Question

Find the slope of the tangent line to the polar curve at the given point.\n$$r = \\sin 3\\theta$$ \t\t at $$\\theta = \\frac{\\pi}{3}$$

Answer

**step1 Express Cartesian Coordinates in Terms of Polar Coordinates**

To find the slope of the tangent line, we first need to express the Cartesian coordinates (x, y) in terms of the polar coordinates (r, $$\theta$$) and the given polar equation $$r = \sin 3\theta$$.

$$x = r \cos \theta = (\sin 3\theta) \cos \theta$$
$$y = r \sin \theta = (\sin 3\theta) \sin \theta$$

**step2 Calculate the Derivative of x with Respect to $$\theta$$**

Next, we differentiate the expression for x with respect to $$\theta$$ using the product rule $$(uv)' = u'v + uv'$$. Here, $$u = \sin 3\theta$$ and $$v = \cos \theta$$.

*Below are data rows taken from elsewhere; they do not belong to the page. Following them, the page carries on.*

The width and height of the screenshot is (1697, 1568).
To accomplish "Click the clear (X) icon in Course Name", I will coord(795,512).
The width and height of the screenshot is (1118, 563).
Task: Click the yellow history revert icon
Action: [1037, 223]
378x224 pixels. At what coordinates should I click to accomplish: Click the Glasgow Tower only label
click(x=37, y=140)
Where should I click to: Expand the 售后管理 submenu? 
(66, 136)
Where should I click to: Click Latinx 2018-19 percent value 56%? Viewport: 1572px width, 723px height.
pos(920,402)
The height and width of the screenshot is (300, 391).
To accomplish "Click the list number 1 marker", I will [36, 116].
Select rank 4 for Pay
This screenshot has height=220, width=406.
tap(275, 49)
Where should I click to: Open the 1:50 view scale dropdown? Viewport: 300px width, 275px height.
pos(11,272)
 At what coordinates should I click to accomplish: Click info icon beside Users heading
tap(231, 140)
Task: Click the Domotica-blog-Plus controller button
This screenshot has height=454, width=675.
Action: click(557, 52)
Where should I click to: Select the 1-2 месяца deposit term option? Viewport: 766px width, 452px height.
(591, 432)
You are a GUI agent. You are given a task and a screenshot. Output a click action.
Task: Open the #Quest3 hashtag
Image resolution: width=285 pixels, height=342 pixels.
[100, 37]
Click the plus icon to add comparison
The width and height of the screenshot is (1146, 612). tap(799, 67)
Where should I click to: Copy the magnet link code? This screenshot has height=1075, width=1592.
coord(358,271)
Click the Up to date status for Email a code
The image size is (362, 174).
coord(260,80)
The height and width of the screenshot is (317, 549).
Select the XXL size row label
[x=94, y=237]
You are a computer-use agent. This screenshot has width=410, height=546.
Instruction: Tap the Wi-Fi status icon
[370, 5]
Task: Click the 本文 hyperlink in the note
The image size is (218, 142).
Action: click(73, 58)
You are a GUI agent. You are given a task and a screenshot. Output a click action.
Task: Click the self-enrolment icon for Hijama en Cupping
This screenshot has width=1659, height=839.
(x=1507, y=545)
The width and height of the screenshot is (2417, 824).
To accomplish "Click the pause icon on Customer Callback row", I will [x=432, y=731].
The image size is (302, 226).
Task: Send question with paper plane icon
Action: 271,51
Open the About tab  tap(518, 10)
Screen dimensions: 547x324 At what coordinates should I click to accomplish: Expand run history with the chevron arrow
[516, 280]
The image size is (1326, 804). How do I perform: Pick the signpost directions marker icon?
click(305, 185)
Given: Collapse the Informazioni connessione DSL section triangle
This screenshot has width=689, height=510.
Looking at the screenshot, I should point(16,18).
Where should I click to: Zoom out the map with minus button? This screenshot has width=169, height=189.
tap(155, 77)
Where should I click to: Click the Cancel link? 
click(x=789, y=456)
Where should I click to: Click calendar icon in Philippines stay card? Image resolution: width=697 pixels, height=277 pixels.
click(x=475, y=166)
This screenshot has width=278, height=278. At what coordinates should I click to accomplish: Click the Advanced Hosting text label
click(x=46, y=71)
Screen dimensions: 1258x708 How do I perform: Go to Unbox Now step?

$$\frac{dx}{d\theta} = \frac{d}{d\theta}(\sin 3\theta) \cos \theta + \sin 3\theta \frac{d}{d\theta}(\cos \theta)$$
$$\frac{dx}{d\theta} = (3 \cos 3\theta) \cos \theta + (\sin 3\theta) (-\sin \theta)$$
$$\frac{dx}{d\theta} = 3 \cos 3\theta \cos \theta - \sin 3\theta \sin \theta$$

**step3 Calculate the Derivative of y with Respect to $$\theta$$**

Similarly, we differentiate the expression for y with respect to $$\theta$$ using the product rule. Here, $$u = \sin 3\theta$$ and $$v = \sin \theta$$.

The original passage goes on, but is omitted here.